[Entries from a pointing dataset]
──────────

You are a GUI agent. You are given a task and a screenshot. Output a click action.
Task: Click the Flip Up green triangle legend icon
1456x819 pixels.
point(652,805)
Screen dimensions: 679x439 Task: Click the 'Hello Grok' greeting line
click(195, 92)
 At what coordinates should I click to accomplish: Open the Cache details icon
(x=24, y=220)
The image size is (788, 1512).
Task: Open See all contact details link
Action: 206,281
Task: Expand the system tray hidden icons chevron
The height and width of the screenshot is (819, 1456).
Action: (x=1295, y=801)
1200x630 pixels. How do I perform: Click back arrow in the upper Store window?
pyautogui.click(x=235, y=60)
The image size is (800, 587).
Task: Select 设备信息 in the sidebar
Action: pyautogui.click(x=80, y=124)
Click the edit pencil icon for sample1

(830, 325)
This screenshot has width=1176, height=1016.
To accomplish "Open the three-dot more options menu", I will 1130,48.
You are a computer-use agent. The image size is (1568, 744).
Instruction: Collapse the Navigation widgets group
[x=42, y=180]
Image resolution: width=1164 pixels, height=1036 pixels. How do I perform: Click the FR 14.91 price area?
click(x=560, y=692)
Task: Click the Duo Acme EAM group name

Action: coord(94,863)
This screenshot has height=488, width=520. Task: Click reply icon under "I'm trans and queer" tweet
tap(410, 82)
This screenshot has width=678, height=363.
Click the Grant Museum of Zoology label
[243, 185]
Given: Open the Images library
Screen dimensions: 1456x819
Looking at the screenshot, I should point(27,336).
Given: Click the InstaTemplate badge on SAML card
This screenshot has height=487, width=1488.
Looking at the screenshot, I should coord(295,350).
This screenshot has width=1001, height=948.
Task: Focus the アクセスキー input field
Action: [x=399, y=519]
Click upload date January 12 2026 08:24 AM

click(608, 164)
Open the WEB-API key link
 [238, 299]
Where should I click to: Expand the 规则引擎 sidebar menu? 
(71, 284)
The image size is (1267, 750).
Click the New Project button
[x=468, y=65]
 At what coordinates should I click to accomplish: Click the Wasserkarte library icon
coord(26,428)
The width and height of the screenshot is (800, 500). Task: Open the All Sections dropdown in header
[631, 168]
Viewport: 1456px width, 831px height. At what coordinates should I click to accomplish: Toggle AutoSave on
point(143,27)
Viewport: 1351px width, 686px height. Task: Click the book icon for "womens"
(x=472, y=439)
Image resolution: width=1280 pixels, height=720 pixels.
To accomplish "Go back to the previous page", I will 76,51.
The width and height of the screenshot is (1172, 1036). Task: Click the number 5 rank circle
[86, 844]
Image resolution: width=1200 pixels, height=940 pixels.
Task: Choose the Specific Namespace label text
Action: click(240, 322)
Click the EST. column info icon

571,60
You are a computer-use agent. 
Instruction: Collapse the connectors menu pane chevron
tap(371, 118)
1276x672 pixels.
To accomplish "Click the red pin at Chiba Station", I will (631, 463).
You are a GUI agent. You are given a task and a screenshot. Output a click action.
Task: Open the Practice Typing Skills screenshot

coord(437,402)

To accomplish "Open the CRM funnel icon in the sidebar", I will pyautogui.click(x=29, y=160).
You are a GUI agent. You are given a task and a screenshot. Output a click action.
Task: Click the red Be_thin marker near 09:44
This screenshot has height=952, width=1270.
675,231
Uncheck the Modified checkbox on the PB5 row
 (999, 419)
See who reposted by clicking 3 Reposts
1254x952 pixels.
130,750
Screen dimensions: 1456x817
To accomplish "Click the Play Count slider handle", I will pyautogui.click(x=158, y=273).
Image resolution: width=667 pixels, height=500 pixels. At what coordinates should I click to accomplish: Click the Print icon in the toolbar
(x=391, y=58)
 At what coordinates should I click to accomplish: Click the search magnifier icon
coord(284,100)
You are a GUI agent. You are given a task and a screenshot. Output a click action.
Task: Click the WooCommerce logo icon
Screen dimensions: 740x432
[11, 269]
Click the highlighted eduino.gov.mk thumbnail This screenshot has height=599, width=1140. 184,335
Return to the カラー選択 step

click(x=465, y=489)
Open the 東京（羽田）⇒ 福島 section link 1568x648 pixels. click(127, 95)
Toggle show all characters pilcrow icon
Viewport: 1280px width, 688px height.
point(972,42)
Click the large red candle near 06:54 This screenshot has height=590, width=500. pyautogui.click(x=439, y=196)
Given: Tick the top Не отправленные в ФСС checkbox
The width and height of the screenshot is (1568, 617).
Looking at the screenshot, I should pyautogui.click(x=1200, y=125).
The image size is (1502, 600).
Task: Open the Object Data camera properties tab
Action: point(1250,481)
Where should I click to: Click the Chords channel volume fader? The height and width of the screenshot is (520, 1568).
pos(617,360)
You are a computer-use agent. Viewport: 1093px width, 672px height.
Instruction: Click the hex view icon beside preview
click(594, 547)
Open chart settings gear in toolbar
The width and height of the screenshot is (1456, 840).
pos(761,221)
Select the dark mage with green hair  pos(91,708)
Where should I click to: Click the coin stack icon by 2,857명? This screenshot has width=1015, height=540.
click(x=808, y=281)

──────────

WHAT THE TASK ASKS: Reproduce all the entries above, substituting "Goal" for every "Instruction" and leaving everything else unchanged.

RESULT:
You are a GUI agent. You are given a task and a screenshot. Output a click action.
Task: Click the Flip Up green triangle legend icon
1456x819 pixels.
point(652,805)
Screen dimensions: 679x439 Task: Click the 'Hello Grok' greeting line
click(195, 92)
 At what coordinates should I click to accomplish: Open the Cache details icon
(x=24, y=220)
The image size is (788, 1512).
Task: Open See all contact details link
Action: 206,281
Task: Expand the system tray hidden icons chevron
The height and width of the screenshot is (819, 1456).
Action: (x=1295, y=801)
1200x630 pixels. How do I perform: Click back arrow in the upper Store window?
pyautogui.click(x=235, y=60)
The image size is (800, 587).
Task: Select 设备信息 in the sidebar
Action: pyautogui.click(x=80, y=124)
Click the edit pencil icon for sample1

(830, 325)
This screenshot has width=1176, height=1016.
To accomplish "Open the three-dot more options menu", I will 1130,48.
You are a computer-use agent. The image size is (1568, 744).
Goal: Collapse the Navigation widgets group
[x=42, y=180]
Image resolution: width=1164 pixels, height=1036 pixels. How do I perform: Click the FR 14.91 price area?
click(x=560, y=692)
Task: Click the Duo Acme EAM group name

Action: coord(94,863)
This screenshot has height=488, width=520. Task: Click reply icon under "I'm trans and queer" tweet
tap(410, 82)
This screenshot has width=678, height=363.
Click the Grant Museum of Zoology label
[243, 185]
Given: Open the Images library
Screen dimensions: 1456x819
Looking at the screenshot, I should point(27,336).
Given: Click the InstaTemplate badge on SAML card
This screenshot has height=487, width=1488.
Looking at the screenshot, I should coord(295,350).
This screenshot has width=1001, height=948.
Task: Focus the アクセスキー input field
Action: [x=399, y=519]
Click upload date January 12 2026 08:24 AM

click(608, 164)
Open the WEB-API key link
 [238, 299]
Where should I click to: Expand the 规则引擎 sidebar menu? 
(71, 284)
The image size is (1267, 750).
Click the New Project button
[x=468, y=65]
 At what coordinates should I click to accomplish: Click the Wasserkarte library icon
coord(26,428)
The width and height of the screenshot is (800, 500). Task: Open the All Sections dropdown in header
[631, 168]
Viewport: 1456px width, 831px height. At what coordinates should I click to accomplish: Toggle AutoSave on
point(143,27)
Viewport: 1351px width, 686px height. Task: Click the book icon for "womens"
(x=472, y=439)
Image resolution: width=1280 pixels, height=720 pixels.
To accomplish "Go back to the previous page", I will 76,51.
The width and height of the screenshot is (1172, 1036). Task: Click the number 5 rank circle
[86, 844]
Image resolution: width=1200 pixels, height=940 pixels.
Task: Choose the Specific Namespace label text
Action: click(240, 322)
Click the EST. column info icon

571,60
You are a computer-use agent. 
Goal: Collapse the connectors menu pane chevron
tap(371, 118)
1276x672 pixels.
To accomplish "Click the red pin at Chiba Station", I will (631, 463).
You are a GUI agent. You are given a task and a screenshot. Output a click action.
Task: Open the Practice Typing Skills screenshot

coord(437,402)

To accomplish "Open the CRM funnel icon in the sidebar", I will pyautogui.click(x=29, y=160).
You are a GUI agent. You are given a task and a screenshot. Output a click action.
Task: Click the red Be_thin marker near 09:44
This screenshot has height=952, width=1270.
675,231
Uncheck the Modified checkbox on the PB5 row
 (999, 419)
See who reposted by clicking 3 Reposts
1254x952 pixels.
130,750
Screen dimensions: 1456x817
To accomplish "Click the Play Count slider handle", I will pyautogui.click(x=158, y=273).
Image resolution: width=667 pixels, height=500 pixels. At what coordinates should I click to accomplish: Click the Print icon in the toolbar
(x=391, y=58)
 At what coordinates should I click to accomplish: Click the search magnifier icon
coord(284,100)
You are a GUI agent. You are given a task and a screenshot. Output a click action.
Task: Click the WooCommerce logo icon
Screen dimensions: 740x432
[11, 269]
Click the highlighted eduino.gov.mk thumbnail This screenshot has height=599, width=1140. 184,335
Return to the カラー選択 step

click(x=465, y=489)
Open the 東京（羽田）⇒ 福島 section link 1568x648 pixels. click(127, 95)
Toggle show all characters pilcrow icon
Viewport: 1280px width, 688px height.
point(972,42)
Click the large red candle near 06:54 This screenshot has height=590, width=500. pyautogui.click(x=439, y=196)
Given: Tick the top Не отправленные в ФСС checkbox
The width and height of the screenshot is (1568, 617).
Looking at the screenshot, I should pyautogui.click(x=1200, y=125).
The image size is (1502, 600).
Task: Open the Object Data camera properties tab
Action: point(1250,481)
Where should I click to: Click the Chords channel volume fader? The height and width of the screenshot is (520, 1568).
pos(617,360)
You are a computer-use agent. Viewport: 1093px width, 672px height.
Goal: Click the hex view icon beside preview
click(594, 547)
Open chart settings gear in toolbar
The width and height of the screenshot is (1456, 840).
pos(761,221)
Select the dark mage with green hair  pos(91,708)
Where should I click to: Click the coin stack icon by 2,857명? This screenshot has width=1015, height=540.
click(x=808, y=281)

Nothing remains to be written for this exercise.